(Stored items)
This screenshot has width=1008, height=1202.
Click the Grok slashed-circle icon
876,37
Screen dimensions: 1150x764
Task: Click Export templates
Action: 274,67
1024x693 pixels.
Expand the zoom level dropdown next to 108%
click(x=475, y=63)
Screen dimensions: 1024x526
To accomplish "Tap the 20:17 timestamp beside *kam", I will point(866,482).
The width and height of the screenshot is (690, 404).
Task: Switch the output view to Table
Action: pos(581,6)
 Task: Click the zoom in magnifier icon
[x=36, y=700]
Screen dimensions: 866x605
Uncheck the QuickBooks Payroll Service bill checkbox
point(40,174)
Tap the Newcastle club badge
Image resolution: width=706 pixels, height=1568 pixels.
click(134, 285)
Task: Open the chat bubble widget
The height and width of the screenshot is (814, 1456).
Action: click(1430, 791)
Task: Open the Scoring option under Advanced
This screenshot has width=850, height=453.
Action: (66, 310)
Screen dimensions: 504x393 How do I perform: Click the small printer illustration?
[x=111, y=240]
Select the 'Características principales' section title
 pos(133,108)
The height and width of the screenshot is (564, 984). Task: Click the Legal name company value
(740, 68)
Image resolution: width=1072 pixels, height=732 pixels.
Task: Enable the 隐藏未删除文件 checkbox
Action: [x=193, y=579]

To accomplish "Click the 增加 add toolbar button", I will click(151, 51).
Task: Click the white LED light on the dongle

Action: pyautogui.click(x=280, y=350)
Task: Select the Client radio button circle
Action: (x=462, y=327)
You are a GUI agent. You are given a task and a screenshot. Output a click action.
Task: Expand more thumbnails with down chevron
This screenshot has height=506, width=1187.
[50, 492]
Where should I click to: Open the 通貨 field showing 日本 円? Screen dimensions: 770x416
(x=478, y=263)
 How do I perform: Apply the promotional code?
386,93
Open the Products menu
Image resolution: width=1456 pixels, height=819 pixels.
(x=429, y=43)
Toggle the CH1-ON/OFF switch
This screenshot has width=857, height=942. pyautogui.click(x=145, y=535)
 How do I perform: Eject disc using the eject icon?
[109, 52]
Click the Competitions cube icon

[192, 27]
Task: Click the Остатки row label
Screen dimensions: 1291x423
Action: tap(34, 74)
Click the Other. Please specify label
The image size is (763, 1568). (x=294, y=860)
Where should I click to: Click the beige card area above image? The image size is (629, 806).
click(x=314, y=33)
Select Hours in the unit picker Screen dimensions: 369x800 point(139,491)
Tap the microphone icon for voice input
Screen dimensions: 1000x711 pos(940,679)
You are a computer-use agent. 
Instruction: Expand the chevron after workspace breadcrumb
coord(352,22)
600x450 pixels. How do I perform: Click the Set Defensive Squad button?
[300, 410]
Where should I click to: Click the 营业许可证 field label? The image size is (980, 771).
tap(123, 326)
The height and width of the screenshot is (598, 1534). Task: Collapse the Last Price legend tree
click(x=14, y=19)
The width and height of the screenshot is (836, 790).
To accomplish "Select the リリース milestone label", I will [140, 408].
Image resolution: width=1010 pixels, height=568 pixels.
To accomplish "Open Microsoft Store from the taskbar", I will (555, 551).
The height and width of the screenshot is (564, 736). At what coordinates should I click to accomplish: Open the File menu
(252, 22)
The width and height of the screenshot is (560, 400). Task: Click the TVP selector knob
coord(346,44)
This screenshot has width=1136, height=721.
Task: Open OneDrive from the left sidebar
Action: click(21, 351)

Exercise details ▸
Going from the line that has "600x450 pixels. How" through the last line of the entries, retype each line exactly as given and add nothing.

The answer ▸
600x450 pixels. How do I perform: Click the Set Defensive Squad button?
[300, 410]
Where should I click to: Click the 营业许可证 field label? The image size is (980, 771).
tap(123, 326)
The height and width of the screenshot is (598, 1534). Task: Collapse the Last Price legend tree
click(x=14, y=19)
The width and height of the screenshot is (836, 790).
To accomplish "Select the リリース milestone label", I will [140, 408].
Image resolution: width=1010 pixels, height=568 pixels.
To accomplish "Open Microsoft Store from the taskbar", I will (555, 551).
The height and width of the screenshot is (564, 736). At what coordinates should I click to accomplish: Open the File menu
(252, 22)
The width and height of the screenshot is (560, 400). Task: Click the TVP selector knob
coord(346,44)
This screenshot has width=1136, height=721.
Task: Open OneDrive from the left sidebar
Action: click(21, 351)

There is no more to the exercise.